This indicates that MWNT inhibits the development of smaller/younger BB-94 clinical trial vessels only. Our report is consistent with the results of another study showing that pristine MWNT displayed an anti-angiogenic effect on an in vivo VEGFA/bFGF-induced model [33] and in in vitro HUVEC
tubule formation assays [34]. However, doxorubicin conjugated with JQEZ5 in vitro single-wall nanotubes had the opposite effects [35]. As expected, nanoparticles had less impact on the development of older vessels. Only ND, which exerted the strongest anti-angiogenic properties, induced a significant decrease in vessel length and the number of branch points. However, ND did not change the area of older vessels (100 to 200 μm). Reduced length and branching without significant changes in vessel area suggest that Aurora Kinase inhibitor ND can inhibit the development of vessels with dimensions that slightly exceed 100 μm and smaller. The present results give new insights into the bioactive properties of ND and clearly show that this carbon nanoparticle can be considered for use in low-toxicity
anti-angiogenic therapy. Interestingly, our results demonstrated pro-angiogenic activity of pristine C60, which increased the number of branch points and vessel length. Fullerene C60 has been used to inhibit cancer growth [36] and is used as photosensitisers in photodynamic therapy [37]. However, Zogovic et al. [38] studied the effect of nanocrystaline fullerene on melanoma tumour and showed that fullerene, probably by immunosuppression, had tumour-promoting activity and increased the production of nitric oxide (NO), which can promote angiogenesis [39].

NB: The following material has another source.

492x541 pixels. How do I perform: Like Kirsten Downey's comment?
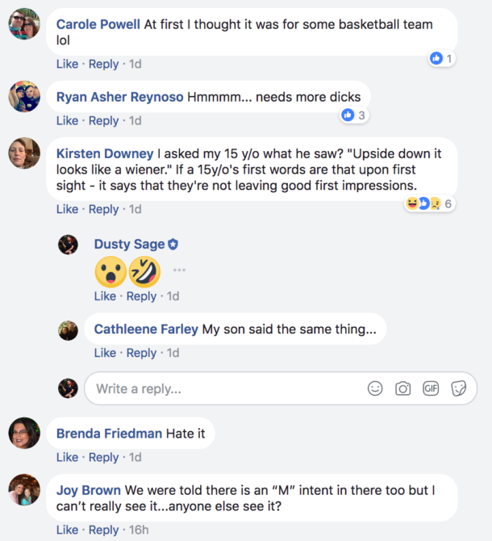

Furthermore, other reactive oxygen species can Florfenicol also induce angiogenesis [40]. The ability of C60 to generate reactive oxygen species has been previously demonstrated [41, 42]. NO promotes angiogenesis by up-regulating the expression of the VEGFA receptor [43], which is consistent with our report. This appears to be the most probable mechanism underlying fullerene pro-angiogenic effects and may only be specific for pristine nanoparticles. Hydroxylated C60 has been shown to protect cells in vitro form oxidative stress, while pristine nanoparticles show pro-oxidant capacity [44, 45]. Moreover, C60 modified with multihydroxylated metal can simultaneously down-regulate more than ten angiogenic factors and significantly decrease the capillary vessels of tumours (average size 1.2 cm in diameter) [46]. Murugesan et al. [33] demonstrated that pristine MWNT and C60 inhibited the angiogenesis induced by exogenous VEGFA or bFGF. Our results indicated that C60 had the opposite effect on vessels not stimulated by exogenous pro-angiogenic factors. This suggests that C60 can have both anti- and pro-angiogenic activity depending on the physiological state of blood vessels. Conclusions We compared the anti-angiogenic properties of pristine carbon nanomaterials.